The Death Star parts are the bases of the towers, where there are sorta lobby-ish things and bathrooms and the entrances. When you pass through the first of three turnstiles (provided you've managed to get a research card, giving you access to the ultra-special research level), you push through one set of heavy metal doors and pull open
the next set. If you look to your left, you see
this. Look to your right, and you get
the first escalator. You go down the
first escalator, trying to not get caught as you surreptitiously take pictures even though you vaguely recall being told cameras aren't allowed when you got your first research card a couple of years ago. You get to the landing, turn right, and you can start your way down the second, even longer
escalator, and now you can see
the ground and the people several stories below you.
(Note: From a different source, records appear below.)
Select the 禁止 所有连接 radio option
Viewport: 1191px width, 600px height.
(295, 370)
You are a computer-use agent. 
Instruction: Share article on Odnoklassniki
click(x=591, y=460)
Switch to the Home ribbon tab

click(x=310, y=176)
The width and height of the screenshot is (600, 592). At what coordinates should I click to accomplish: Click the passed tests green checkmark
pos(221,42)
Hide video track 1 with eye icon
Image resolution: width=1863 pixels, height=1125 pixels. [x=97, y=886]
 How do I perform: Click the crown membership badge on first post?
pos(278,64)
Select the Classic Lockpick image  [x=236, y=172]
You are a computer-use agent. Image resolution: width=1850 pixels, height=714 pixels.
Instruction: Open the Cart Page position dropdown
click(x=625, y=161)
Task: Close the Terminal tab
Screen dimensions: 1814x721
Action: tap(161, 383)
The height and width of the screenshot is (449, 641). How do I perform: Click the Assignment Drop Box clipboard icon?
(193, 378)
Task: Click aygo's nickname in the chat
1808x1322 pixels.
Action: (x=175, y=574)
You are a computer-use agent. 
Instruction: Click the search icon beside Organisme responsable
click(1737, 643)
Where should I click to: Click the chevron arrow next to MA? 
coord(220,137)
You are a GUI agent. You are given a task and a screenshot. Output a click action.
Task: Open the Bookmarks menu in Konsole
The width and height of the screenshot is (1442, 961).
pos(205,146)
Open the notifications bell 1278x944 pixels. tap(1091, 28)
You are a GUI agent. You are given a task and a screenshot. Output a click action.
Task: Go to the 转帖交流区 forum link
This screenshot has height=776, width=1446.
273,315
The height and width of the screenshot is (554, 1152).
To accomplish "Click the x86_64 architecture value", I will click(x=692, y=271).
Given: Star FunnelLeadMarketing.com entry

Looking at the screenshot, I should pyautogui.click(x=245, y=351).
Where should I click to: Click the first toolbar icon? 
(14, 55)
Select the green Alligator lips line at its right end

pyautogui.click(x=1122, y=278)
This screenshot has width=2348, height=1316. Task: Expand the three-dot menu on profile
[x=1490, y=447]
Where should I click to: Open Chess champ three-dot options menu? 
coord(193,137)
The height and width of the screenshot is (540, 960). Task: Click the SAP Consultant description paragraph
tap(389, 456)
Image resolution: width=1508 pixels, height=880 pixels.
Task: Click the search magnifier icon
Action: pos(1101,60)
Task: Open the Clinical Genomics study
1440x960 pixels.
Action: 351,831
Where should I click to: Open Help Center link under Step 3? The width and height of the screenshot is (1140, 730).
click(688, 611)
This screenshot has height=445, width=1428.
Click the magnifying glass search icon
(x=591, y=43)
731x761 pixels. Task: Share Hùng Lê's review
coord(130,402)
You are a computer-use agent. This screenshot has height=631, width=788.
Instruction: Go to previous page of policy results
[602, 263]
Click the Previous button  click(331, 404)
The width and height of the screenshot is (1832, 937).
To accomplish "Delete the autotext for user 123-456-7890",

Because there are guards and a librarian at the bottom of that tower, I put the camera away and then took pictures from the bottom in another tower that isn't used as an entrance, and instead just contains an available bathroom and serves as a place for people to use their mobiles. The picture here is at the base of the Tour des Temps; please note the walkway at the top. Here are two views from the back: one more of the
escalator and another walkway, the other more of the
concrete walls. You probably can't tell (I tried to get pictures of the texture, but they didn't come out) but above the concrete, the walls are thin wire cables woven into a mesh pattern, and those big round things are for ventilation. You might think that this area is just unfinished, or in the middle of a remodel, but no, it was designed to be concrete and woven metal mesh. If stories and stories of metal walls with mostly pointless walkways (maybe they serve as plot development for a nerdy researching Luke and Leia?) don't add up to a library version of the Death Star, then I don't know what ever will.
Fresh.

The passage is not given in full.